:: What this task involves ::
Render the records from the line containing "This screenshot has height=236, width=552." up to and including the final line as a two-column CSV with the headers entry and location, one row per record. Put each value in its own quoted field, with line breaks replaced by spaces.

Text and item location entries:
========

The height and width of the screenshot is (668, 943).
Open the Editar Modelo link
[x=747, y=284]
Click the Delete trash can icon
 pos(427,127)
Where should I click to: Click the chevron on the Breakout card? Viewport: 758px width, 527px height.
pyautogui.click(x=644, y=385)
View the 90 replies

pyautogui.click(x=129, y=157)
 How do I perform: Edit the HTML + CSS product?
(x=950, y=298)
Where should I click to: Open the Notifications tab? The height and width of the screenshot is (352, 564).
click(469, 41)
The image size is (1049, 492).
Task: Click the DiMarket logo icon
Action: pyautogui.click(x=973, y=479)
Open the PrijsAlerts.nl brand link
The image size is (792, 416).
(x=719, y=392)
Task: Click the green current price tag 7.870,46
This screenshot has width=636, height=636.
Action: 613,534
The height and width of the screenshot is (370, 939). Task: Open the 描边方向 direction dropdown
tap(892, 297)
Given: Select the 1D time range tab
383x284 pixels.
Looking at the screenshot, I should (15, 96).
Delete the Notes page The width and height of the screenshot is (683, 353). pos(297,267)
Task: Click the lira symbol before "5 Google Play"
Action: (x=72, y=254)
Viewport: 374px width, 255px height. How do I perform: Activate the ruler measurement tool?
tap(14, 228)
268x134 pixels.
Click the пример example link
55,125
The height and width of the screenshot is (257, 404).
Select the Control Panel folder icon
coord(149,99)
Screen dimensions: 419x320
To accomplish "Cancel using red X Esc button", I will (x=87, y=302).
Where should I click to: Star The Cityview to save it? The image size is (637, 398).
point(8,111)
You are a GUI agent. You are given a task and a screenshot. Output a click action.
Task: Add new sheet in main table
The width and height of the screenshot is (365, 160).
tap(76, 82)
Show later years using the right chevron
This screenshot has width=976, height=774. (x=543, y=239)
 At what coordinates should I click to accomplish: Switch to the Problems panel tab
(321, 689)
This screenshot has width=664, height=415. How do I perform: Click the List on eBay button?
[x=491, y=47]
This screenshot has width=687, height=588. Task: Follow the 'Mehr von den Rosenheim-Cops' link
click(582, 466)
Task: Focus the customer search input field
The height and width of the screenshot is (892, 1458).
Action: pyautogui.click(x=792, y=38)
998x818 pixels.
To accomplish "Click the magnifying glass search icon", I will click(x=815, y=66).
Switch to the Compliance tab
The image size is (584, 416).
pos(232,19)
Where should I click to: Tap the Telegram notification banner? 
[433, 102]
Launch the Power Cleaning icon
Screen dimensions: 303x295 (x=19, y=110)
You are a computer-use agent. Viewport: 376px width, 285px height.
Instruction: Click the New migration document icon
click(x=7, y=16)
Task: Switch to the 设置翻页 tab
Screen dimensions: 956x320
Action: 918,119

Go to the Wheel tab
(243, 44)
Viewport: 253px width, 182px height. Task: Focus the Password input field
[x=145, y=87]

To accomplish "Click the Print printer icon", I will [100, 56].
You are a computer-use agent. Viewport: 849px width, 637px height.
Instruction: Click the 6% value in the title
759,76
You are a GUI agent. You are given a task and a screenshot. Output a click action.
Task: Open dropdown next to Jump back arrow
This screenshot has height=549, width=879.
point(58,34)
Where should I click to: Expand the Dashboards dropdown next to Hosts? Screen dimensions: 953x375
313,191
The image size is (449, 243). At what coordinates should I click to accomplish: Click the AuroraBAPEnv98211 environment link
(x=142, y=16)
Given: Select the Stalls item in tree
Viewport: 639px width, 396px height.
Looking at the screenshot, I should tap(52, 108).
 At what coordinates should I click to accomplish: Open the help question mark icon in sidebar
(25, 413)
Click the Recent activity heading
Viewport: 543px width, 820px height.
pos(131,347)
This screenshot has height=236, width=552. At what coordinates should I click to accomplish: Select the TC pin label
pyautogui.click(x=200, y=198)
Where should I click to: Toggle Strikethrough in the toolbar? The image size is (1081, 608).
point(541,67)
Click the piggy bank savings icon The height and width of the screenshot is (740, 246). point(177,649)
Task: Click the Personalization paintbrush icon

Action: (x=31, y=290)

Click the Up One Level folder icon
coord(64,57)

========

:: Worked solution ::
entry,location
"This screenshot has height=236, width=552. At what coordinates should I click to accomplish: Select the TC pin label","pyautogui.click(x=200, y=198)"
"Where should I click to: Toggle Strikethrough in the toolbar? The image size is (1081, 608).","point(541,67)"
"Click the piggy bank savings icon The height and width of the screenshot is (740, 246).","point(177,649)"
"Task: Click the Personalization paintbrush icon","Action: (x=31, y=290)"
"Click the Up One Level folder icon","coord(64,57)"